--- DATA FOR THIS EXERCISE Enclosed Below ---

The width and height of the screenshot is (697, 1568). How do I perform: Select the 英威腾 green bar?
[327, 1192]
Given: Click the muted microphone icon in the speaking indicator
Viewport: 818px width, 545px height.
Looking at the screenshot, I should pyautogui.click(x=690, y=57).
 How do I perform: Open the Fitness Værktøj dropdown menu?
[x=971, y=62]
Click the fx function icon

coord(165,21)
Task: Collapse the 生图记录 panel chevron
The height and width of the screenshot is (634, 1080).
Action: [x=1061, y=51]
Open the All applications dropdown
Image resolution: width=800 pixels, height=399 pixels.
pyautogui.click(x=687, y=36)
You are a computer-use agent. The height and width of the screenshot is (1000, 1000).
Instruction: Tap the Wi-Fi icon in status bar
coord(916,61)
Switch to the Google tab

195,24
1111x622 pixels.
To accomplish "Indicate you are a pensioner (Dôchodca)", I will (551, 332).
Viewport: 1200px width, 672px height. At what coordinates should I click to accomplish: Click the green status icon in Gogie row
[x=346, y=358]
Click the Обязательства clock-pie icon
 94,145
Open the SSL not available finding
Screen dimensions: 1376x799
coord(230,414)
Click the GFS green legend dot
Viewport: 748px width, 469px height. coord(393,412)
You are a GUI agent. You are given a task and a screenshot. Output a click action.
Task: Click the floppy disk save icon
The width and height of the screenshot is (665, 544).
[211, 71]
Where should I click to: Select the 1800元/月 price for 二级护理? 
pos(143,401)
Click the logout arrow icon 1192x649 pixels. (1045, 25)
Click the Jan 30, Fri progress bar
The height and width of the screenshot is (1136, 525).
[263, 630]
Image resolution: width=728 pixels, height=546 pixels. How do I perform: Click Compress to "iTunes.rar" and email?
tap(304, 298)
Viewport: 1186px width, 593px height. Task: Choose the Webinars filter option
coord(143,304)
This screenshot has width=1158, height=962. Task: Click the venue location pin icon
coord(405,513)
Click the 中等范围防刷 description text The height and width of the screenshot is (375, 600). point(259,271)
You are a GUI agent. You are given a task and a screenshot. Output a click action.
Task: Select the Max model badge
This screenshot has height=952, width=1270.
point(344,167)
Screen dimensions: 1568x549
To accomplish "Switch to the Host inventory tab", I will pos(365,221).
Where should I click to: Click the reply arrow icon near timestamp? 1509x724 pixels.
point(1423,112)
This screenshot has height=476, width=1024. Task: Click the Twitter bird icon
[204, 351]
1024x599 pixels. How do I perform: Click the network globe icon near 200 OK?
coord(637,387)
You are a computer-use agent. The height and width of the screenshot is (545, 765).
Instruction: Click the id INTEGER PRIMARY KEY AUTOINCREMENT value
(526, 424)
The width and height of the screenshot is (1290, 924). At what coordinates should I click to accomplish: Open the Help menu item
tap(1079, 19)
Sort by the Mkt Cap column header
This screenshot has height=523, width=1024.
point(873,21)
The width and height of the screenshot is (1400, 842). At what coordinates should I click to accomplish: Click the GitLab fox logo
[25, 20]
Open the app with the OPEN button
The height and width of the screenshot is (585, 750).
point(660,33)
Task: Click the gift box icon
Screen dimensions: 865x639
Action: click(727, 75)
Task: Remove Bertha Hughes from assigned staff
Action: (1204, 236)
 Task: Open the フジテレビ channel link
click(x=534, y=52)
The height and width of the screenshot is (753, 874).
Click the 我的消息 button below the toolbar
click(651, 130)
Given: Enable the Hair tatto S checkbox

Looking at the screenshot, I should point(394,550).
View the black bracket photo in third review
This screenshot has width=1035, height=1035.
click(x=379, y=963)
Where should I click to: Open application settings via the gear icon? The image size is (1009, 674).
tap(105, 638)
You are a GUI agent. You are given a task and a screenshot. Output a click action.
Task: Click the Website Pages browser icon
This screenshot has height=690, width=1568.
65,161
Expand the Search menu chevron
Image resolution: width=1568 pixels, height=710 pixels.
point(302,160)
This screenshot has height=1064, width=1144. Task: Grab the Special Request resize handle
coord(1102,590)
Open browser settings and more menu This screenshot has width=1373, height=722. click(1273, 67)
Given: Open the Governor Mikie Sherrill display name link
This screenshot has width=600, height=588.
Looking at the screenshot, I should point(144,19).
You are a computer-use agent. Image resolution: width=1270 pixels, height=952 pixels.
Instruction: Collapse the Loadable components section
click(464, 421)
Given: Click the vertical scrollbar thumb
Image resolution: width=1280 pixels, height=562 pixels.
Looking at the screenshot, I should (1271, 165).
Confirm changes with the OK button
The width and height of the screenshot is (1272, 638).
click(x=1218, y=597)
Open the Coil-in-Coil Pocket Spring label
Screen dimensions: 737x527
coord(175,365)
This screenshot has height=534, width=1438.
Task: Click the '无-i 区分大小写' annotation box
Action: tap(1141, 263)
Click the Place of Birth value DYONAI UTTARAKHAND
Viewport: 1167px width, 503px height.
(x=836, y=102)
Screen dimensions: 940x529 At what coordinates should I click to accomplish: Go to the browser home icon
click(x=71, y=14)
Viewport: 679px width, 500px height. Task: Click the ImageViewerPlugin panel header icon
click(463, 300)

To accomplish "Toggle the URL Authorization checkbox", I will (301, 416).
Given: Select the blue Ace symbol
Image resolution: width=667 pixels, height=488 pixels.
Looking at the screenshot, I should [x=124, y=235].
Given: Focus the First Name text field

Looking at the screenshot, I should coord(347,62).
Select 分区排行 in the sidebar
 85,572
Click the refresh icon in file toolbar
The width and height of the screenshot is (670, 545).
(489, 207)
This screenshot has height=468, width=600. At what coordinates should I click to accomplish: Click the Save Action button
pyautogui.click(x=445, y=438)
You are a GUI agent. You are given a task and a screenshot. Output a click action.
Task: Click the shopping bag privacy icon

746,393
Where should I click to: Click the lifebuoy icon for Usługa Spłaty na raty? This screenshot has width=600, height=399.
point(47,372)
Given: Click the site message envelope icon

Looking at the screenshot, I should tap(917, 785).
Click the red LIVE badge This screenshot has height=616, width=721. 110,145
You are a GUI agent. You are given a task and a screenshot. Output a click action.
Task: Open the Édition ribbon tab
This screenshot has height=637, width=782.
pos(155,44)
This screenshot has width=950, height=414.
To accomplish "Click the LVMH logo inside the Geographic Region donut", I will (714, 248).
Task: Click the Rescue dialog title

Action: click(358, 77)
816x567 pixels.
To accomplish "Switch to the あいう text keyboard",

--- End of Enclosed DATA FOR THIS EXERCISE ---

**TASK DETAILS**
Go through the entries and copy every line with "badge".

**FINISHED TASK**
Task: Select the Max model badge
Click the red LIVE badge This screenshot has height=616, width=721. 110,145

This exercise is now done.